Task goal:
Convert everything from the line containing "Task: Click gender icon on first mention" down to the last line below into a Markdown table with the columns No. and Text. Give each line its own numbered row and omit blank lines.

Input rows:
# # # #

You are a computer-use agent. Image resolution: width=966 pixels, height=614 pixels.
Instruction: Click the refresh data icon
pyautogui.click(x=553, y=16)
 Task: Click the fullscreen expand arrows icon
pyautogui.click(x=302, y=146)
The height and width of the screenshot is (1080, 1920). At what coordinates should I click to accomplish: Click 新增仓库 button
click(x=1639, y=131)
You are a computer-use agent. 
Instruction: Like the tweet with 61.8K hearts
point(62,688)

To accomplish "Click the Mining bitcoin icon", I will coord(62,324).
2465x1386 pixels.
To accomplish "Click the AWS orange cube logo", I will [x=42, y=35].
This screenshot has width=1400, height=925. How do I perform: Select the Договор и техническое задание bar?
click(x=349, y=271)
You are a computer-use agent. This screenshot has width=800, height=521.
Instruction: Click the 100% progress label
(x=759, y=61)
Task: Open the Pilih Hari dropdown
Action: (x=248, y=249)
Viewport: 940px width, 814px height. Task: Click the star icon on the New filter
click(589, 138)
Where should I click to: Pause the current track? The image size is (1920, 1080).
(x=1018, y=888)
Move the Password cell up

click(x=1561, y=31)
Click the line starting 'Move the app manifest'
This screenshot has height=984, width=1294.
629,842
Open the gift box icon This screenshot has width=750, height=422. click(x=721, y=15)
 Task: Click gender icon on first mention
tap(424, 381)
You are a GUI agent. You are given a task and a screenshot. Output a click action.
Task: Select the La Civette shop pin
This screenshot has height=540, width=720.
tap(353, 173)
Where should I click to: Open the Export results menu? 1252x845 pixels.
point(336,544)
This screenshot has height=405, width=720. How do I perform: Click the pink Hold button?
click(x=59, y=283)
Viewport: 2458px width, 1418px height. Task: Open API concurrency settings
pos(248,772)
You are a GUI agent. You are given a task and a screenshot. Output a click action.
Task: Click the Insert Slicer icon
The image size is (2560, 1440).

# # # #

Result of the exercise:
| No. | Text |
|---|---|
| 1 |  Task: Click gender icon on first mention |
| 2 | tap(424, 381) |
| 3 | You are a GUI agent. You are given a task and a screenshot. Output a click action. |
| 4 | Task: Select the La Civette shop pin |
| 5 | This screenshot has height=540, width=720. |
| 6 | tap(353, 173) |
| 7 | Where should I click to: Open the Export results menu? 1252x845 pixels. |
| 8 | point(336,544) |
| 9 | This screenshot has height=405, width=720. How do I perform: Click the pink Hold button? |
| 10 | click(x=59, y=283) |
| 11 | Viewport: 2458px width, 1418px height. Task: Open API concurrency settings |
| 12 | pos(248,772) |
| 13 | You are a GUI agent. You are given a task and a screenshot. Output a click action. |
| 14 | Task: Click the Insert Slicer icon |
| 15 | The image size is (2560, 1440). |